Merge #11490: Disconnect from outbound peers with bad headers chains

e065249 Add unit test for outbound peer eviction (Suhas Daftuar) 5a6d00c Permit disconnection of outbound peers on bad/slow chains (Suhas Daftuar) c60fd71 Disconnecting from bad outbound peers in IBD (Suhas Daftuar) Pull request description: The first commit will disconnect an outbound peer that serves us a headers chain with insufficient work while we're in IBD. The second commit introduces a way to disconnect outbound peers whose chains fall out of sync with ours: For a given outbound peer, we check whether their best known block (which is known from the blocks they announce to us) has at least as much work as our tip. If it doesn't, we set a 20 minute timeout, and if we still haven't heard about a block with as much work as our tip had when we set the timeout, then we send a single getheaders message, and wait 2 more minutes. If after two minutes their best known block has insufficient work, we disconnect that peer. We protect 4 of our outbound peers (who provide some "good" headers chains, ie a chain with at least as much work as our tip at some point) from being subject to this logic, to prevent excessive network topology changes as a result of this algorithm, while still ensuring that we have a reasonable number of nodes not known to be on bogus chains. We also don't require our peers to be on the same chain as us, to prevent accidental partitioning of the network in the event of a chain split. Note that if our peers are ever on a more work chain than our tip, then we will download and validate it, and then either reorg to it, or learn of a consensus incompatibility with that peer and disconnect. This PR is designed to protect against peers that are on a less work chain which we may never try to download and validate. Tree-SHA512: 2e0169a1dd8a7fb95980573ac4a201924bffdd724c19afcab5efcef076fdbe1f2cec7dc5f5d7e0a6327216f56d3828884f73642e00c8534b56ec2bb4c854a656
author: Wladimir J. van der Laan <laanwj@gmail.com> 2017-10-26 21:53:19 +0200
committer: Wladimir J. van der Laan <laanwj@gmail.com> 2017-10-26 21:53:41 +0200
commit: d93fa261f079d529a94ff26aa406a49e28d10340 (patch)

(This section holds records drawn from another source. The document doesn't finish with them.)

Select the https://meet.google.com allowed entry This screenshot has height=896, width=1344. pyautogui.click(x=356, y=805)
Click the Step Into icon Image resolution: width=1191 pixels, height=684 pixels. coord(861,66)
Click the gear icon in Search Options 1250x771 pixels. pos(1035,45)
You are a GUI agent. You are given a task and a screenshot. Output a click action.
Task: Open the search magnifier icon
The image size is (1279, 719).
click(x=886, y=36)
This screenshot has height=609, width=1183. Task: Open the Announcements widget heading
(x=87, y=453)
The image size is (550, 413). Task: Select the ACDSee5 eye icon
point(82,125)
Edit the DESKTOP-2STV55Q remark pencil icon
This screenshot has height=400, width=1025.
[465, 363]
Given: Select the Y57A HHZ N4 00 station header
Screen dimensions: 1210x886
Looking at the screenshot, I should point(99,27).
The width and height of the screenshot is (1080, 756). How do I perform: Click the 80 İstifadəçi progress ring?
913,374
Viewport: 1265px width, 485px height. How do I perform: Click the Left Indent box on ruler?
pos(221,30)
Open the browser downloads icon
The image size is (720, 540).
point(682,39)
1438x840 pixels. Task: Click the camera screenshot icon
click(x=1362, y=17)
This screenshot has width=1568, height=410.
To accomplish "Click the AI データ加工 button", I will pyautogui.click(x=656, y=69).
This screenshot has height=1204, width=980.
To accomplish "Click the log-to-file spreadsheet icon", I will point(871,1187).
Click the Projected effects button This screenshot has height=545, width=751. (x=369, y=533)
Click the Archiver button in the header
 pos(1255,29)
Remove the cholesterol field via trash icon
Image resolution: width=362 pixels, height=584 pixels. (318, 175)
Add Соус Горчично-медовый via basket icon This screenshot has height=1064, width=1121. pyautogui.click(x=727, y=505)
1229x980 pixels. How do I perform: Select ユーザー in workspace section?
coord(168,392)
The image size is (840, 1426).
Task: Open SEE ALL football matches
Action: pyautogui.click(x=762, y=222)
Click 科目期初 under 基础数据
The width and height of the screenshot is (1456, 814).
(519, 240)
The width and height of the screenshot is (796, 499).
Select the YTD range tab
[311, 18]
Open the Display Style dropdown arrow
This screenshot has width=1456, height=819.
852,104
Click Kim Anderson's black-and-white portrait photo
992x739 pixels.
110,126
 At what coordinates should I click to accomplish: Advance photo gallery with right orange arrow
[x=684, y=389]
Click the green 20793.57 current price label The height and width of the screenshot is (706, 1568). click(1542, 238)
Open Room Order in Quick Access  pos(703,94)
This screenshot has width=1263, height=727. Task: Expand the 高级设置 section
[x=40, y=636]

tree: 11498792dc2ca69d4883ae84f28e59af6b8051b4 /src/net_processing.cpp
parent: cf8c4a7633b1a9d146f8f0e8828408a42517a910 (diff)
parent: e065249c014a070a8799b2ff947af5b8f012c5c1 (diff)
1 files changed, 129 insertions, 0 deletions
diff --git a/src/net_processing.cpp b/src/net_processing.cpp
index 61f98ca747..50ac76924b 100644
--- a/src/net_processing.cpp
+++ b/src/net_processing.cpp
@@ -124,6 +124,9 @@ namespace {
     /** Number of peers from which we're downloading blocks. */
     int nPeersWithValidatedDownloads = 0;
 
+    /** Number of outbound peers with m_chain_sync.m_protect. */
+    int g_outbound_peers_with_protect_from_disconnect = 0;
+
     /** Relay map, protected by cs_main. */
     typedef std::map<uint256, CTransactionRef> MapRelay;
     MapRelay mapRelay;
@@ -201,6 +204,33 @@ struct CNodeState {
      */
     bool fSupportsDesiredCmpctVersion;
 
+    /** State used to enforce CHAIN_SYNC_TIMEOUT
+      * Only in effect for outbound, non-manual connections, with
+      * m_protect == false
+      * Algorithm: if a peer's best known block has less work than our tip,
+      * set a timeout CHAIN_SYNC_TIMEOUT seconds in the future:
+      *   - If at timeout their best known block now has more work than our tip
+      *     when the timeout was set, then either reset the timeout or clear it
+      *     (after comparing against our current tip's work)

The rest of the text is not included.